Building scenarios effectively – Zipcar, I-Go, Hertz, Enterprise, GM, Chrysler, Ford

How many cars do you own?  Odds are, it's at least 1 more than you need.  There are more licensed vehicles in the USA than there are licensed drivers – so it's clear America is loaded with cars. Now it looks like a permanent shift is developing, to less auto ownership, and it will change competition significantly.

In places as far ranging as Detroit/Ann Arbor, Chicago and San Francisco increasingly people are opting for a new approach to transportation.  Take the bus and train – yes.  Take a cab – sometimes. And for a lot of folks they are joining car-sharing companies.  According to Freep.com, "Service Lets Users Borrow a Car Whenevery they want."  Pay a flat annual fee, as low as $30 to $150, then you rent a car in your neighborhood for as little as $8.00/hour.  Right.  No monthly insurance fee, no gas charge, no parking bills.  You rent cars when you need them, and only as long as you need them.
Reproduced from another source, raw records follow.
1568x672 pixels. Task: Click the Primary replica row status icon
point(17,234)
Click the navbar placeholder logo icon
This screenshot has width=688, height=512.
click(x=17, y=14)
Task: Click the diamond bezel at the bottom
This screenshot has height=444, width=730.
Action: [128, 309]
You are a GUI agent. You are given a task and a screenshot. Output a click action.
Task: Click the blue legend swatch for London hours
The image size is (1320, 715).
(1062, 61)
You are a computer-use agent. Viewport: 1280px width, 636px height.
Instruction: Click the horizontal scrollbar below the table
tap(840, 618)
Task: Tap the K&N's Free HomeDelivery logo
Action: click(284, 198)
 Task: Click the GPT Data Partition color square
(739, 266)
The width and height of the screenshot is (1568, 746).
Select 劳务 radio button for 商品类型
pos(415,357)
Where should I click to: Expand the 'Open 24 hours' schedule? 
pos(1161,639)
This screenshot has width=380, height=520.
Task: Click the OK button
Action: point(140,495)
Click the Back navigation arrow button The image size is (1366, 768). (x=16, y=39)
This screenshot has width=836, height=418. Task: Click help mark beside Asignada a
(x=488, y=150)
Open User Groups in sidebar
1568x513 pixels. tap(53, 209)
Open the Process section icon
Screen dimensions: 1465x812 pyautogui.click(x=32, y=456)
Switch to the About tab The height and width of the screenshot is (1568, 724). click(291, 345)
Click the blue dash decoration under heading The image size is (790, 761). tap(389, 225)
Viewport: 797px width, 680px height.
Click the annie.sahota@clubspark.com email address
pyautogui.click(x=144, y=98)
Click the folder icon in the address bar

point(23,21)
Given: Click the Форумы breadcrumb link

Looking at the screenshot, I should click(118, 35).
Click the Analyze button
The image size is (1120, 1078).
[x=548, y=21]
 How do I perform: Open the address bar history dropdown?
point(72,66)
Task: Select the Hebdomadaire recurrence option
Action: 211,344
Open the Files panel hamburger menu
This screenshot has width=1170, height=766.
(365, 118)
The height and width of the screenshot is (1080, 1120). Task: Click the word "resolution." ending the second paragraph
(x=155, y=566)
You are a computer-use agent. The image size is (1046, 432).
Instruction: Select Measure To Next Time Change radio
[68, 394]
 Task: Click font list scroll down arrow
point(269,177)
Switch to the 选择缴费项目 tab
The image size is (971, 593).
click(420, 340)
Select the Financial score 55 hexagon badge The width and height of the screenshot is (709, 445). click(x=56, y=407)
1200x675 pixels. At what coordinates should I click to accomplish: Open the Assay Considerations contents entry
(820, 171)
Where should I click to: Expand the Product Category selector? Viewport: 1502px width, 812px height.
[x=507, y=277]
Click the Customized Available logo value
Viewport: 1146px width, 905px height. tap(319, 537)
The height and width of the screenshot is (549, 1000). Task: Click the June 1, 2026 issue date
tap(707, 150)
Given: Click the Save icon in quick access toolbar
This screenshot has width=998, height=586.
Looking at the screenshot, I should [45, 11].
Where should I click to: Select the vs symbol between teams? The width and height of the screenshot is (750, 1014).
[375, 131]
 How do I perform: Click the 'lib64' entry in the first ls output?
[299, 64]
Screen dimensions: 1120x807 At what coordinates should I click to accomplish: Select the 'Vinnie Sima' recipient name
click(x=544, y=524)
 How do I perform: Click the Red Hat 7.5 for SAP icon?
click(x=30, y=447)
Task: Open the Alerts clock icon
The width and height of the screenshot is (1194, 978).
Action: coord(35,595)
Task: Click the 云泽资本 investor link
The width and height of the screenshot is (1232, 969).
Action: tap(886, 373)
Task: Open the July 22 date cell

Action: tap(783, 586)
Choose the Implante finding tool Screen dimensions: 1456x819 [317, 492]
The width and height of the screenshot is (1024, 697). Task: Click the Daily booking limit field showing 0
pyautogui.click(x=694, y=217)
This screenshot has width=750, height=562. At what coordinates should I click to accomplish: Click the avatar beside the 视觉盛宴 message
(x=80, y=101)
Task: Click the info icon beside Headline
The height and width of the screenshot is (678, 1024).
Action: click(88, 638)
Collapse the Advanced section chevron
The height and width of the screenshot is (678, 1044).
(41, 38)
To those of us, mostly older, this may seem heretical.  How can you give up your car?  It's long been a status symbol.  What you drive is supposed to say something about who you are.  But this is getting turned upside down.  People, lots of people, are renting by the hour and they want something very cheap and easy to park.  Cars have a place, but not in your personal parking spot at an enormous cost.

Implications are powerful.  Firstly, recognize that the USA is increasingly an urban country.  Every election we are reminded that while most the people live in cities, the electoral map is by state.  Thus, a President can be elected while losing the popular vote!  Just like the tendency across the globe, as agriculture makes less and less importance to the economy people gravitate to major urban centers.  Likewise, as manufacturing jobs move offshore from America, people shift to office work which is more centralized in urban areas than the former "factory towns."  These demographic trends have been developing for over 30 years, and show every sign of accelerating – not decreasing. 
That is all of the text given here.